Why did Trump criticize wind power?
He cited aesthetics, bird mortality (though fossil fuels kill ~1,000× more birds per unit energy), and intermittency — despite wind providing 9.2% of U.S. electricity in 2021 (EIA), up from 4.9% in 2016. His criticism aligned with fossil fuel lobbying groups but contradicted DOE data showing wind LCOE fell 70% between 2009–2021.
Did Trump block offshore wind projects?
Not outright — but BOEM delayed leasing and environmental reviews. The first two commercial offshore leases (MA, RI) were awarded in 2018, but no construction started until 2021. The Biden administration accelerated approvals: 7 new offshore leases totaling 12.6 GW were held between 2022–2023.
What happened to wind jobs during Trump’s presidency?

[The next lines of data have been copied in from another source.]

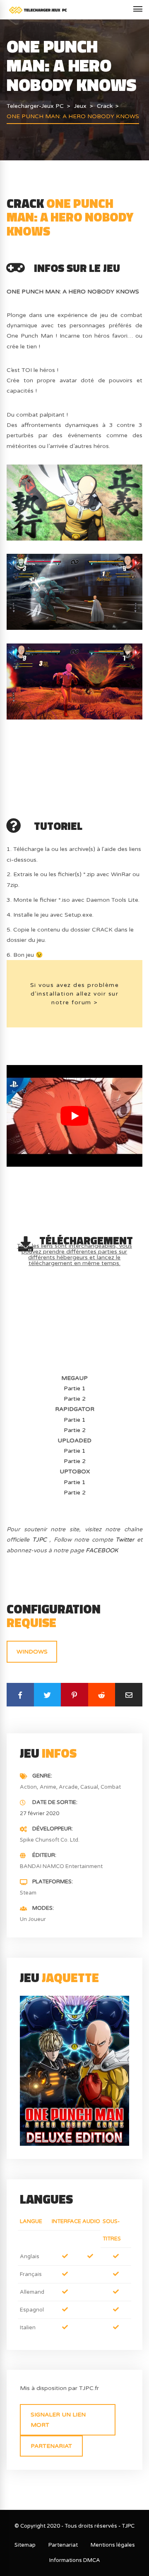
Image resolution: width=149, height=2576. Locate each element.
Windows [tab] (32, 1651)
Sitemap (25, 2545)
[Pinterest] (74, 1694)
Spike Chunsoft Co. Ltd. (49, 1840)
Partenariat (51, 2446)
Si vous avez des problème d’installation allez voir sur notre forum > (74, 994)
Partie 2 (75, 1398)
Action (28, 1787)
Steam (28, 1893)
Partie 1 (75, 1388)
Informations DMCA (74, 2560)
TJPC (39, 1539)
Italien (28, 2327)
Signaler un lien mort (58, 2419)
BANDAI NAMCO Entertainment (61, 1866)
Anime (48, 1787)
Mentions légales (113, 2545)
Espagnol (32, 2310)
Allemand (32, 2292)
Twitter (124, 1539)
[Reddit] (101, 1694)
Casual (89, 1787)
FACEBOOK (102, 1550)
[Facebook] (20, 1694)
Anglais (29, 2256)
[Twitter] (47, 1694)
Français (31, 2274)
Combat (111, 1787)
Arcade (68, 1787)
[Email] (128, 1694)
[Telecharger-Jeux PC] (38, 9)
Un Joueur (33, 1919)
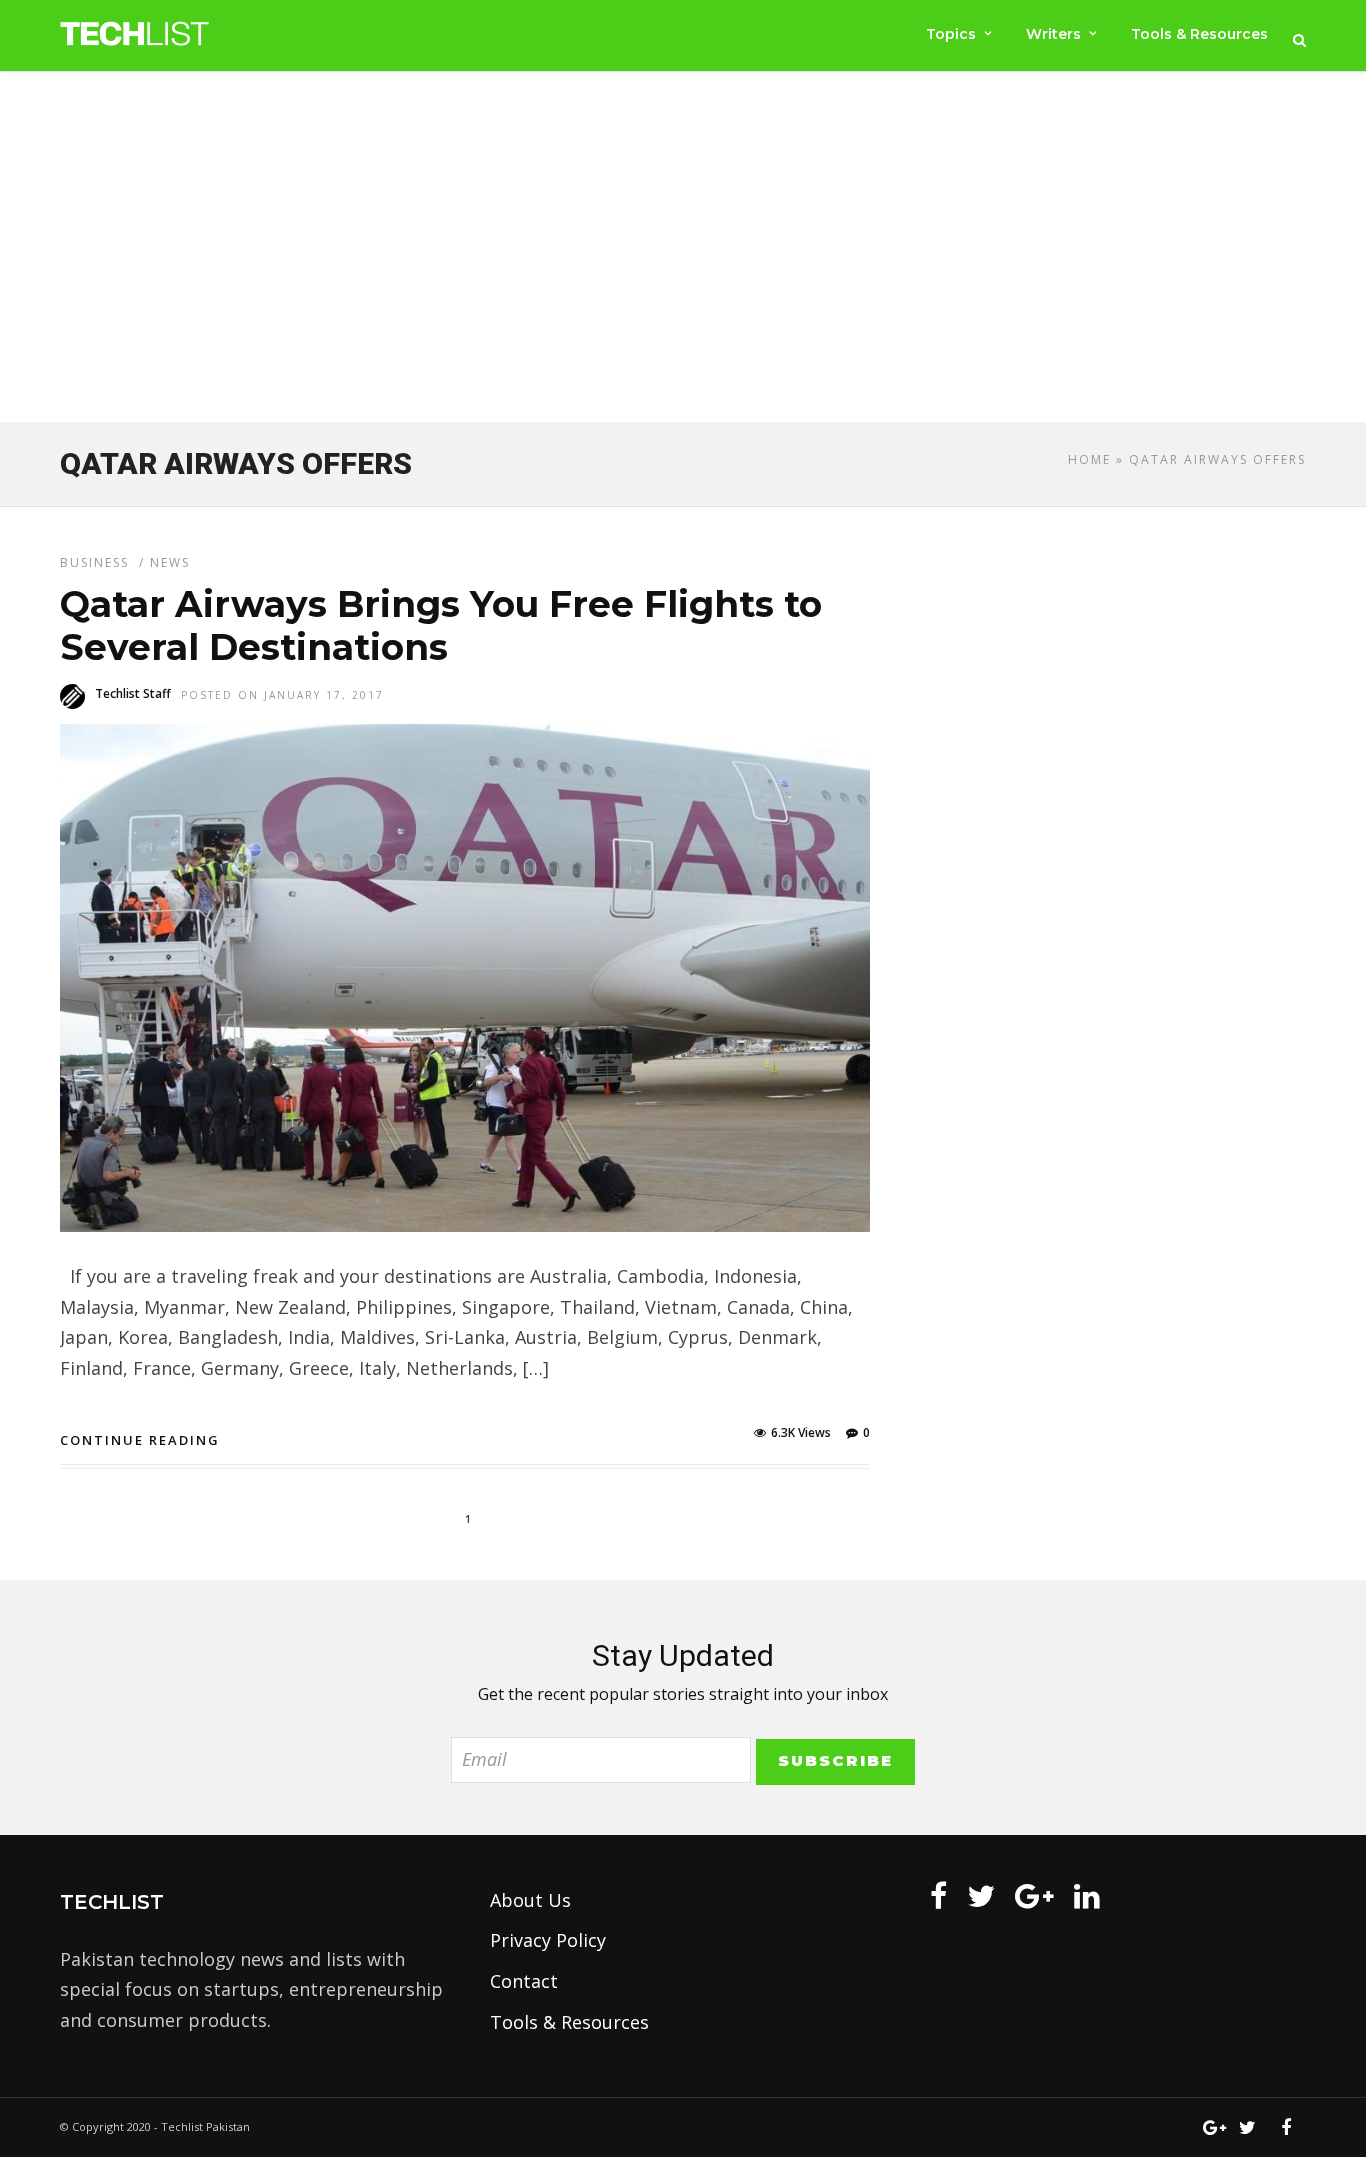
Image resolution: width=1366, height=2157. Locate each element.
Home (1089, 459)
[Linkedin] (1087, 1896)
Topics (951, 34)
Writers (1053, 34)
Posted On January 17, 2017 (282, 695)
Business (94, 562)
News (170, 562)
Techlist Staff (133, 693)
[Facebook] (938, 1896)
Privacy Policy (548, 1940)
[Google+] (1034, 1896)
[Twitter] (981, 1896)
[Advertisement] (683, 251)
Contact (524, 1981)
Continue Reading (140, 1440)
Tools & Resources (1199, 34)
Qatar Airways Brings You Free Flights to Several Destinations (441, 625)
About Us (530, 1900)
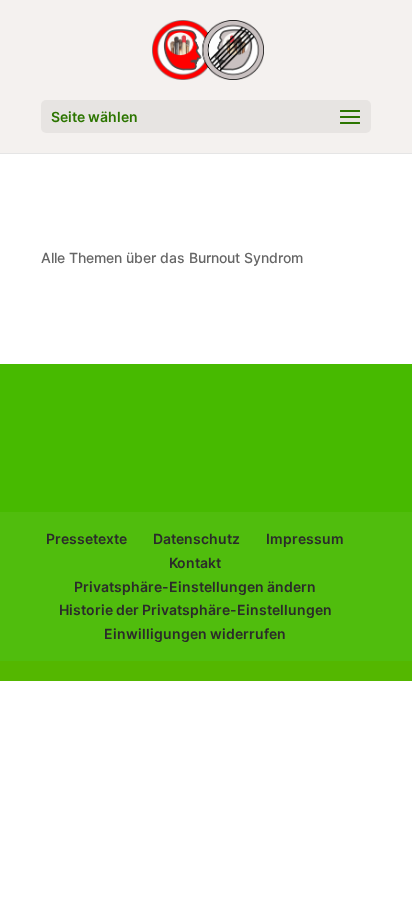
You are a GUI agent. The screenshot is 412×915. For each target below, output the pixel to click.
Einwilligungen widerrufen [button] (195, 633)
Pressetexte (86, 538)
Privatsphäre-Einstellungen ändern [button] (195, 586)
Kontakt (195, 562)
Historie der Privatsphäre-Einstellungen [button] (195, 609)
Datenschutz (196, 538)
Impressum (305, 538)
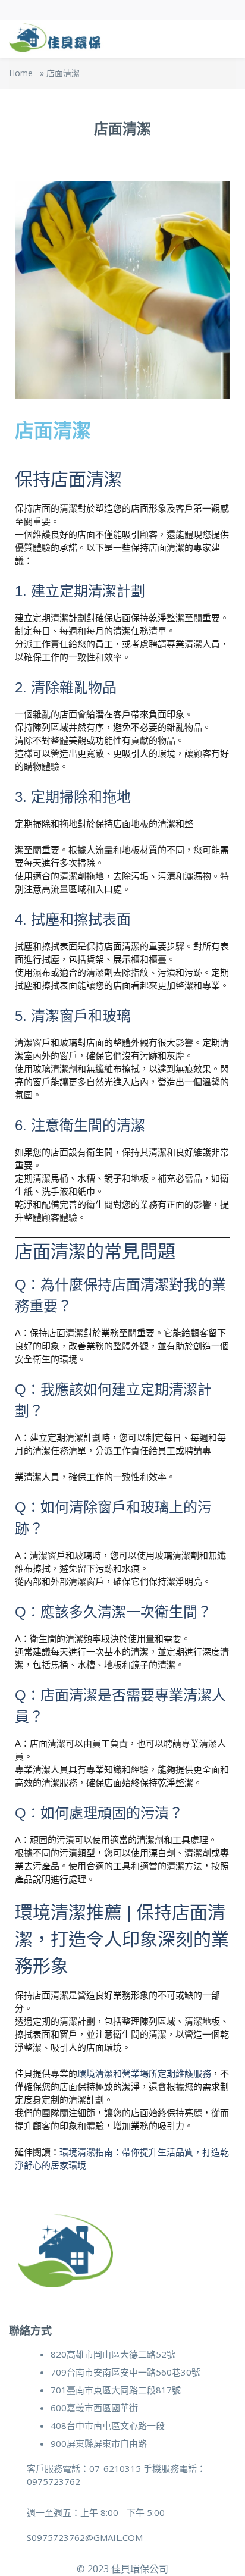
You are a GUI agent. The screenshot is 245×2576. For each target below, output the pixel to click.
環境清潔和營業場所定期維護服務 (144, 2074)
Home (21, 73)
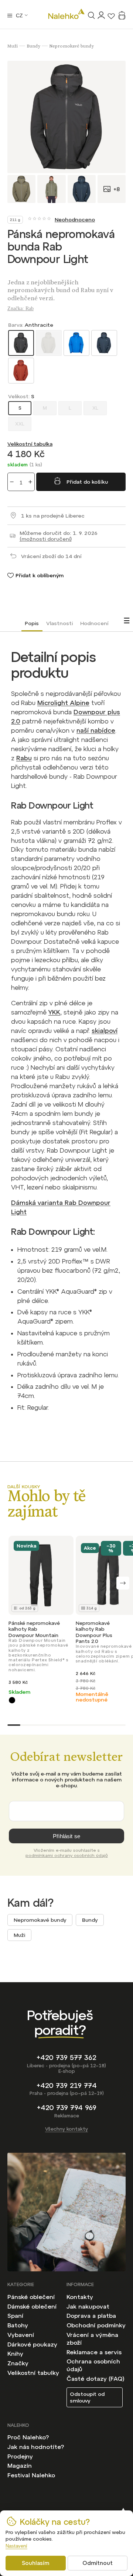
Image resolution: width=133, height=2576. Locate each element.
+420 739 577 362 (66, 2057)
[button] (122, 1583)
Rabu (24, 758)
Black (12, 1700)
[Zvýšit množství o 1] (30, 482)
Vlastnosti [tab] (59, 623)
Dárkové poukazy (32, 2344)
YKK (54, 1012)
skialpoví (104, 1030)
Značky (17, 2363)
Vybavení (20, 2334)
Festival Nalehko (31, 2475)
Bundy (90, 1920)
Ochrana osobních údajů (93, 2365)
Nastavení (16, 2546)
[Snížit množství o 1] (12, 482)
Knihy (15, 2353)
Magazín (19, 2465)
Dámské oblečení (32, 2306)
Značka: (20, 308)
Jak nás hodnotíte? (35, 2446)
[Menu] (9, 15)
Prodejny (20, 2456)
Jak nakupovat (87, 2306)
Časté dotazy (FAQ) (95, 2378)
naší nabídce (95, 730)
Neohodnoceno (75, 219)
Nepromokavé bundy (40, 1920)
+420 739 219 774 (67, 2085)
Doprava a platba (91, 2315)
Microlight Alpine (63, 703)
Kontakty (79, 2296)
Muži (19, 1935)
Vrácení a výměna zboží (92, 2338)
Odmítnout (97, 2563)
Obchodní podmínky (96, 2325)
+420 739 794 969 (66, 2107)
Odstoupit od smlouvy (87, 2397)
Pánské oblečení (31, 2296)
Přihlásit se (66, 1836)
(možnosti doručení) (46, 539)
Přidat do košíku (87, 482)
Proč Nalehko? (28, 2437)
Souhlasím (35, 2563)
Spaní (15, 2315)
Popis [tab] (32, 623)
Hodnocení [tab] (94, 623)
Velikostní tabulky (33, 2372)
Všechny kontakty (66, 2129)
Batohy (17, 2325)
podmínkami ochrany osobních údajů (66, 1855)
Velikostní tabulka (29, 444)
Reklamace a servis (94, 2352)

U.S. wind sector employment grew from 105,500 jobs in 2016 to 120,100 in 2021 (DOE U.S. Energy & Employment Report). Manufacturing jobs rose 11% — driven by factories in Colorado (Vestas), Texas (GE), and Iowa (Siemens Gamesa).
Is wind power cheaper than coal or gas now?
Yes. According to Lazard’s 2023 Levelized Cost of Energy Analysis, unsubsidized onshore wind averages $24–$52/MWh, compared to $65–$159/MWh for coal and $39–$101/MWh for combined-cycle gas. Wind’s capacity factor also improved: modern turbines average 42–50% (vs. 32% in 2010), thanks to taller towers and longer blades.